● **What to work on**
Start at the line containing "Where should I click to: Select the FOR" and stop after the last line of the items. Reproduce those lines with "Where should I click to" swapped for "Where do I click to", leaving everything else unchanged.

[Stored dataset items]
========================================

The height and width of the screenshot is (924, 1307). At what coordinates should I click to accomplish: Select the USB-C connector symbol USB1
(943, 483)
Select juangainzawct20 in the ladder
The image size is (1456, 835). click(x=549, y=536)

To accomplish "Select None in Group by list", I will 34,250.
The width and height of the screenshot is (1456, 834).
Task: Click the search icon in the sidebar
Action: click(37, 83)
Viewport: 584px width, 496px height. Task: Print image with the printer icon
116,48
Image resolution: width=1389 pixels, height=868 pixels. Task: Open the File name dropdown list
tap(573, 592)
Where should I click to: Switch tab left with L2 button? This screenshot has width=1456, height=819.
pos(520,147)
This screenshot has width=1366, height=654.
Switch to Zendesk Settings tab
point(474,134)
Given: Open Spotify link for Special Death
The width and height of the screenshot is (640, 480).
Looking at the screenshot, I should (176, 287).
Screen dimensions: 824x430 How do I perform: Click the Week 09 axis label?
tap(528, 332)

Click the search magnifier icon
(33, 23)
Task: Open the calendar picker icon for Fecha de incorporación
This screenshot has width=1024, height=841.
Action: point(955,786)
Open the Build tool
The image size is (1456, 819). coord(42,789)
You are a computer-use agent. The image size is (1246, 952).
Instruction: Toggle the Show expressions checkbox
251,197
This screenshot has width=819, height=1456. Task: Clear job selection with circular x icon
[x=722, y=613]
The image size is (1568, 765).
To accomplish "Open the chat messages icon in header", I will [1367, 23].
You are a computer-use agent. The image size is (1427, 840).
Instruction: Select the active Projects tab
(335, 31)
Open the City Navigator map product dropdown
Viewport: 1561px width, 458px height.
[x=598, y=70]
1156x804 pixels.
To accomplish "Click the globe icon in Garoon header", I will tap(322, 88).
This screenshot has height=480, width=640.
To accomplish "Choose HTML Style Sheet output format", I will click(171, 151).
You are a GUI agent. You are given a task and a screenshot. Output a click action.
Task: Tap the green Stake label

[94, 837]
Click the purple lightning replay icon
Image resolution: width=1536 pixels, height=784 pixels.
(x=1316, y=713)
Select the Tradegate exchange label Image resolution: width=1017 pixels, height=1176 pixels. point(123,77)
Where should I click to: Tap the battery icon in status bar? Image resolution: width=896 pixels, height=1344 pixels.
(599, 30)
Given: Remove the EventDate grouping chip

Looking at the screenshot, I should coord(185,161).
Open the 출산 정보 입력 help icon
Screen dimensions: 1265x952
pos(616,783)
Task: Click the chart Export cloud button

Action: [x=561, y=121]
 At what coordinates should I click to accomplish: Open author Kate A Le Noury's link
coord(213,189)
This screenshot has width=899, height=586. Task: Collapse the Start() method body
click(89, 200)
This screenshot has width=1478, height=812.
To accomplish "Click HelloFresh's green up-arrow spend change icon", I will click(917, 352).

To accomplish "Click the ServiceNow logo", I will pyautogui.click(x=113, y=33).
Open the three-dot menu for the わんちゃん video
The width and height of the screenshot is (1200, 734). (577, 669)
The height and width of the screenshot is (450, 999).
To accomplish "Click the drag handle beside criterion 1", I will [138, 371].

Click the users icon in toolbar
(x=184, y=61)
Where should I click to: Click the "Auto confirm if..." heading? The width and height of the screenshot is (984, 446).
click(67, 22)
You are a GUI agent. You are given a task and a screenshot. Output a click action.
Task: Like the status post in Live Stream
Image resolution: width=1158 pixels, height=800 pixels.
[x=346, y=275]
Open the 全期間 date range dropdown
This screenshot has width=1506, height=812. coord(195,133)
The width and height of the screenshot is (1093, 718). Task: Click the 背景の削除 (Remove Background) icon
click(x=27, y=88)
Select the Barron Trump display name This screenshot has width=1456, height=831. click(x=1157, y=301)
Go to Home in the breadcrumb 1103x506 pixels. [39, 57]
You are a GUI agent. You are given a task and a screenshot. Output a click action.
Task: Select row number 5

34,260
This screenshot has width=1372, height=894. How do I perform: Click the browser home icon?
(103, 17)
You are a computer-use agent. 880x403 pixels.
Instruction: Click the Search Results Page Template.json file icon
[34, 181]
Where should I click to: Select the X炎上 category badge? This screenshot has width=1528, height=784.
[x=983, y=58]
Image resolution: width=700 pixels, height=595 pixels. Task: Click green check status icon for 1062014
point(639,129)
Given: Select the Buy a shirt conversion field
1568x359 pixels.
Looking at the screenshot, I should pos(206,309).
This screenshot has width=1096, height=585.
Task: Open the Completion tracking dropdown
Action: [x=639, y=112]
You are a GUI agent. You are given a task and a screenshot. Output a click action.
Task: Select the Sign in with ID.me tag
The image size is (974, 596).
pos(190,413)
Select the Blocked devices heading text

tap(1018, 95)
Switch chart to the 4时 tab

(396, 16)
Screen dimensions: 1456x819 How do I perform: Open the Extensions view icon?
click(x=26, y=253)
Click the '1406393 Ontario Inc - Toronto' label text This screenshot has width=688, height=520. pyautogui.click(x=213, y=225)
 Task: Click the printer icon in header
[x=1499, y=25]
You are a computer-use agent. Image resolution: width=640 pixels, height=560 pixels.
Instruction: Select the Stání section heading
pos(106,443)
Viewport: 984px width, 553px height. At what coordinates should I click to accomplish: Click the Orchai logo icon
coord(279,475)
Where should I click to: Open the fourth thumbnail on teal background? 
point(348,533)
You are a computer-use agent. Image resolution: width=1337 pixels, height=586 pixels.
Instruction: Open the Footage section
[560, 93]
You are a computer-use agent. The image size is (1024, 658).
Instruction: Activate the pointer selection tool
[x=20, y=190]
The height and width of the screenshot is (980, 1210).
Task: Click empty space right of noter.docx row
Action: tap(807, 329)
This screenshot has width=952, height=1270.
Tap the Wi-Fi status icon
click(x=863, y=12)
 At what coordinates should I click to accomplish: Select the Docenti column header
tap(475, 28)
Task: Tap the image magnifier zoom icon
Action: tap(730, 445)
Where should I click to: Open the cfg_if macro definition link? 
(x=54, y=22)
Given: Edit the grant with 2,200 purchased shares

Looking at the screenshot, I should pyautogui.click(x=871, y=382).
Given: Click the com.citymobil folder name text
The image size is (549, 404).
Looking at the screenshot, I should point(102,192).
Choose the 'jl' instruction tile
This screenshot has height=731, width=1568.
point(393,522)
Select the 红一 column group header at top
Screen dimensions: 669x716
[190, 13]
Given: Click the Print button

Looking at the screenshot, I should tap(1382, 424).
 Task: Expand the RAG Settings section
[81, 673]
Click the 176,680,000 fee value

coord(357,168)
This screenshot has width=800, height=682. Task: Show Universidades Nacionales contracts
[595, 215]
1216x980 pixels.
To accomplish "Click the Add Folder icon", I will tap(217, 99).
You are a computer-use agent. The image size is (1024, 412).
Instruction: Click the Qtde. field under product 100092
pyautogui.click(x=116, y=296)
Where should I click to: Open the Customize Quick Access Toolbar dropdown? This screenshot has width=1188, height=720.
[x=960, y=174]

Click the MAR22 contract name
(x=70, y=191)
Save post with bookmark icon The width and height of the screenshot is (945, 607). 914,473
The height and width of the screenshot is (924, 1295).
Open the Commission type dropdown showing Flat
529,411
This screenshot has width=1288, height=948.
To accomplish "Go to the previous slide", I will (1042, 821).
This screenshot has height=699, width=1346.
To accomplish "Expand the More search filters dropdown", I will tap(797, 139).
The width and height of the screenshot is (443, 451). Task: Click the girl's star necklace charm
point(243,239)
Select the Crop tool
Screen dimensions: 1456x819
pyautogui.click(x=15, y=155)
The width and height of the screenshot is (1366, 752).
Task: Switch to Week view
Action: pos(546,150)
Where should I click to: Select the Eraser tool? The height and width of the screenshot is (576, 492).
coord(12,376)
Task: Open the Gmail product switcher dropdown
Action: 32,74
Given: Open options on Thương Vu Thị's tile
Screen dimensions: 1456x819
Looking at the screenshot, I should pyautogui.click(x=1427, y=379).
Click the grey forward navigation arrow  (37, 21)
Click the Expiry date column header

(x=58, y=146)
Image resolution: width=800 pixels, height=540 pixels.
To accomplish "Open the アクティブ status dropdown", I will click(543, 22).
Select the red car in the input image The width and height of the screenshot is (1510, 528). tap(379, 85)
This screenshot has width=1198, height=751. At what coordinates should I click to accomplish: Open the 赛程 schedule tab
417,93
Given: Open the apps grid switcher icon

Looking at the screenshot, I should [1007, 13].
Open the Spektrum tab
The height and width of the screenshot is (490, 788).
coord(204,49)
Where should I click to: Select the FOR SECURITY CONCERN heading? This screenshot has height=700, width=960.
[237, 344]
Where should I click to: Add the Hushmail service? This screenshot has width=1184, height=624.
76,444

========================================

● **In response**
Where do I click to: Select the FOR SECURITY CONCERN heading? This screenshot has height=700, width=960.
[237, 344]
Where do I click to: Add the Hushmail service? This screenshot has width=1184, height=624.
76,444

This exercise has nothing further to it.